Considerations of these sorts may convince us that beneath the ubiquitous rites and rituals lay a firm foundation of belief. The enlightened optimist may finally wonder to what extent the rationalists and sceptics weakened the power of traditional religion. Sceptics had proclaimed agnosticism or even atheism; rationalists, more insidiously, had identified the divine with some natural force or substance – with air or ether or fire or the heavenly bodies – and had thereby suggested a distance between divinity and religion. In certain intellectual areas the Greek philosophers had some influence, and from time to time individual thinkers, or philosophy itself, was persecuted. Such facts suggest that in matters of theology the philosophers were not wholly ineffective – or at least that they may sometimes have been perceived as dangerous men. Burkert goes so far as to speak of a ‘crisis’ facing religion as a result of sceptical and rationalist attack, and he portrays the new philosophical religion of Plato as an answer to the crisis. But the word ‘crisis’, if it is taken to imply anything other than a purely intellectual pother, is probably unwarranted. For according to Burkert himself, ‘the decisive turn seems to have been taken from the very beginning, but it remains without effect in practice. The picture of religion as practised changes hardly at all, in spite of the deeds of all the intellectual heroes.’ A few fashionable young men may have been excited or even worried by the clever philosophers. But the man on the road to Larissa remained unmoved.
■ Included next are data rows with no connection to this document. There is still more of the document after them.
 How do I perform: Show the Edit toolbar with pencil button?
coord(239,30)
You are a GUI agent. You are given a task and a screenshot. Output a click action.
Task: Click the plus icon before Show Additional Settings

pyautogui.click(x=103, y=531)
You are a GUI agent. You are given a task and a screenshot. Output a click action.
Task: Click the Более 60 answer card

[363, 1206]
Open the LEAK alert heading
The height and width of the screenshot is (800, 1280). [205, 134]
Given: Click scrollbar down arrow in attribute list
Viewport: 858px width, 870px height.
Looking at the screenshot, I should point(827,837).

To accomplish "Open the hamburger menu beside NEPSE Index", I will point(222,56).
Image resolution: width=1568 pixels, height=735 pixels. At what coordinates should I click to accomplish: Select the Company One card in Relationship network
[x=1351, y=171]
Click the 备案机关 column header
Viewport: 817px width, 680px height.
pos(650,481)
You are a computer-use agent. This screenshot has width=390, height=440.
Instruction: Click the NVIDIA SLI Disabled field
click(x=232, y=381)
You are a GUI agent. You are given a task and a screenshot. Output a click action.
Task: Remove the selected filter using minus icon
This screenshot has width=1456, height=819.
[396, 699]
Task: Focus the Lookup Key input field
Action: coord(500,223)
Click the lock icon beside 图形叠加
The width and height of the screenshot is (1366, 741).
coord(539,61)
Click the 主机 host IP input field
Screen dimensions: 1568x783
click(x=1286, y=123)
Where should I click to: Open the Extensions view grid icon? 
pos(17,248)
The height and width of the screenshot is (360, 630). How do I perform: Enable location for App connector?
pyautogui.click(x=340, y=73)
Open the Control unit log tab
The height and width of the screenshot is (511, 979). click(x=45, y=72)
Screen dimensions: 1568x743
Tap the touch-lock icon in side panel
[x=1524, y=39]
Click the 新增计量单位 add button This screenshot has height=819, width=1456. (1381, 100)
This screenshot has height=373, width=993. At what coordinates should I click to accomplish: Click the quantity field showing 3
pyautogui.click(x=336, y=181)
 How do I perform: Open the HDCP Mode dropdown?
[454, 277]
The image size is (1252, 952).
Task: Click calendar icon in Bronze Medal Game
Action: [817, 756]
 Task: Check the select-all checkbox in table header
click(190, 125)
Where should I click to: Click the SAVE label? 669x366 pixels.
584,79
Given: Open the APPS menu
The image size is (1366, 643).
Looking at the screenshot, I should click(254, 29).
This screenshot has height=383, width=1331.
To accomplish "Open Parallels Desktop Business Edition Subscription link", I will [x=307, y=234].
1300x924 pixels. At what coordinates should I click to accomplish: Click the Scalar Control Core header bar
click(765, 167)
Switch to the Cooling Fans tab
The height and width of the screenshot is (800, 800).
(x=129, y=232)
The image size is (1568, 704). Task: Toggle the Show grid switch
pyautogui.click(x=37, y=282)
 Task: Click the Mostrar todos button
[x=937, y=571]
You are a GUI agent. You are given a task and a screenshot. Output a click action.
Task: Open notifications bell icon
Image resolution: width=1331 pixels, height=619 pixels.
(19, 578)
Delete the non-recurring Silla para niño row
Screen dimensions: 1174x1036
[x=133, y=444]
The subtlest challenge to the Greek gods was issued after 300 BC and hence does not fall within the scope of Burkert’s survey. It came from the Epicureans. Epicurus was no atheist. He believed in the gods – and in the old Olympian gods at that. But they exist, as outsize humans, somewhere in intergalactic space, where they enjoy a life of Epicurean bliss. Wholly indifferent to human affairs, they are neither to be feared nor to be loved. They are not creative or provident beings; they expect and deserve neither prayer nor sacrifice; they do not want worship. The enlightened vision of how the Greeks viewed their gods is close to the Epicurean vision of how the gods should be viewed. But the Epicureans, asthey were the first to insist, were not typical Greeks.
Why, a colleague asked me, should one read about Greek religion? What interest still resides in those ancient follies and futilities? The first and chief answer is trite: religion is a fascinating and pervasive aspect of Greek life; anyone with a civilised concern for Greek thought or Greek literature will wish to study it. But there is also a second answer. We see the follies of others more quickly than we see our own. It is evident at a glance that Greek religion was a crass compilation of the crude and the vulgar, the foolish and the fatuous. It is also evident, on further thought, that in this respect at least the Greeks were no match for us. No age is more vulgar or more superstitious than our own. Newspapers carry columns of astrological predictions; politicians proclaim that God wants the shops to be shut on Sundays; a leading statesman has recently declared that dead soldiers have paid for their crimes in a nether world; the foremost churchman of the West believes that he regularly eats human flesh and drinks human blood. Such things are risible, grotesque. They are also contemptible: like all lunacies, they demand toleration from the rational man, but they have no call on his respect. Reflection on the idiotic practices of the Greeks should encourage us to take a rational attitude to the idiocies of our own age.